WorldTravel Meetings & Incentives has re-entered the meetings technology realm with a new product that offers attendee management services, including online travel booking at the point of attendee registration and two-way interfaces with three global distribution systems. A companion meeting management technology product is expected to be released in the second quarter.
WTMI, the meetings management arm of WorldTravel BTI, currently has "six or seven" clients for the product, dubbed Plan2Attend, said president Scott Graf, including "a large financial institution on the East Coast."
The tool, nine months in development, represents a re-entry into the meetings technology market for WTMI after technology partner TRX Inc. ceased offering MeetingAssist, the travel management company's previous meeting technology package, in mid-2001
(Meetings Today, Aug. 13, 2001). TRX has had no role in the development of Plan2Attend. About 45 clients that still are using the MeetingAssist platform will be transitioned to Plan2Attend, officials said.
There are key differences between Plan2Attend and MeetingAssist, said Graf, who was not with WTMI during the development and effective demise of the latter product. The new product allows booking at the point of registration through Outtask Inc.'s Cliqbook self-booking tool and an interface with Sabre, Apollo and Worldspan that allows the transmission of passenger name records to match air bookings and hotel rooming lists with attendee lists.
"The product that was developed in the past was server-based and this is Web-based," Graf said. "It was good enough then, but not now. Plus, the sales and marketing could be better today than it has been in the past. We have upgraded the air portion and the security is better. All the features are 18 months better."
Still, WorldTravel Meetings & Incentives' re-entry comes at a time when the market is arguably crowded with similar products and solutions, many with similar functionality to Plan2Attend, from both independent technology providers and other travel and meeting management companies.
"The pie is big enough from my perspective," Graf said. "We continue to find that planners have not found a solution to meet all their needs. Plus, the competition is not part of a $4 billion company and the space is smaller than it was in July."
Graf was referring to the demise of high-profile attendee-management application Event411 (Meetings Today, Aug. 12, 2002). "We have a stable environment and we are financially sound," he said.

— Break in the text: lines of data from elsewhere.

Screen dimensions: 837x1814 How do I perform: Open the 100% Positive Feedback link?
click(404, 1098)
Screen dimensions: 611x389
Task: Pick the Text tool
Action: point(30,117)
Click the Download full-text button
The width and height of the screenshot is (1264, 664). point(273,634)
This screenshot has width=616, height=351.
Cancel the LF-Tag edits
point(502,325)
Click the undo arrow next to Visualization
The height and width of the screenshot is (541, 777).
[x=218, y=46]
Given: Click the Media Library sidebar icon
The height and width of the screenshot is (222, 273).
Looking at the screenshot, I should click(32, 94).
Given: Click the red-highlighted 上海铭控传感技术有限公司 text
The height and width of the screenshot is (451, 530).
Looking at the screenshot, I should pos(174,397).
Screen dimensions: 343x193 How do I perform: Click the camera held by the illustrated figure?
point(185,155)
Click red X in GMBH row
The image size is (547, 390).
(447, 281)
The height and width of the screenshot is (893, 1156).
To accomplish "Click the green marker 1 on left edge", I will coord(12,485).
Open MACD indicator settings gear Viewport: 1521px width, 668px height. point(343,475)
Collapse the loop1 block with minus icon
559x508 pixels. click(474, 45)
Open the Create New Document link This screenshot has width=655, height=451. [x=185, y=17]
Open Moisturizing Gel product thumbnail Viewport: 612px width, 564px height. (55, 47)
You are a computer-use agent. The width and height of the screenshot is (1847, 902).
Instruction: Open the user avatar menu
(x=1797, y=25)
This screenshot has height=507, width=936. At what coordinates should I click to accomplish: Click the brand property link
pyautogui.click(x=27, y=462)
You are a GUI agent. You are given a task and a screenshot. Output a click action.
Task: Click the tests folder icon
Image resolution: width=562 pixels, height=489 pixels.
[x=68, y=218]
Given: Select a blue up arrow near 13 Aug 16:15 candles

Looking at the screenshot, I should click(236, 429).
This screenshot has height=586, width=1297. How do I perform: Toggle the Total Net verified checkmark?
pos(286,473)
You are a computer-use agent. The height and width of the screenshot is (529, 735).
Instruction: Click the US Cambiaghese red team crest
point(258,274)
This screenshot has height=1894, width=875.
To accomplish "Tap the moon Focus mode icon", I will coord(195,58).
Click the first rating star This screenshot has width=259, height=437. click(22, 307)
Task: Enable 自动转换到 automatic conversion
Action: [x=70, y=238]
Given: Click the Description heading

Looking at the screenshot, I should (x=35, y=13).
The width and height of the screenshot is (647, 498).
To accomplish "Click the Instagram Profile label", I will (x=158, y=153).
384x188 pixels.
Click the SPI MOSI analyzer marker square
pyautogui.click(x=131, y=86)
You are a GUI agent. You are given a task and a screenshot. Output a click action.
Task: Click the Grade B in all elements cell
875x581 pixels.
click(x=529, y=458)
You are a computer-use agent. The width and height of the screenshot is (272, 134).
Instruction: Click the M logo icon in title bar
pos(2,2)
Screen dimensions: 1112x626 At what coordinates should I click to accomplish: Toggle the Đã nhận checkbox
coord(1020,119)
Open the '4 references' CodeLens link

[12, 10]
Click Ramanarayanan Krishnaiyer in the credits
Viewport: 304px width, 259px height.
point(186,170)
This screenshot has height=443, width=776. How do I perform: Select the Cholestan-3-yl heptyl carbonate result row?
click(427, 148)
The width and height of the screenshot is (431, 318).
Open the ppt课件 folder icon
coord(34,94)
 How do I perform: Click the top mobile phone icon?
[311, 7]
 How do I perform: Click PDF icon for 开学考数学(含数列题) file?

Other features include the construction of dedicated Web sites for events and an electronic marketing package.
WTMI is not yet offering the meetings management portion of Plan2Attend, which will include planning, purchasing, budgeting and request for proposals tools, officials said, primarily because attendee management applications are more popular in the meetings market. "A lot of companies see the greatest opportunity for quick return on investment with attendee applications," said Plan2Attend product manager Bill Chapdelaine. "They can see the productivity savings, and it can determine how they want to advance on the financial side."
WTMI's Plan2Attend pricing strategy includes an implementation fee, transaction fees and some charges for additional training and customization, all variable. The company, Graf said, is open to other pricing arrangements.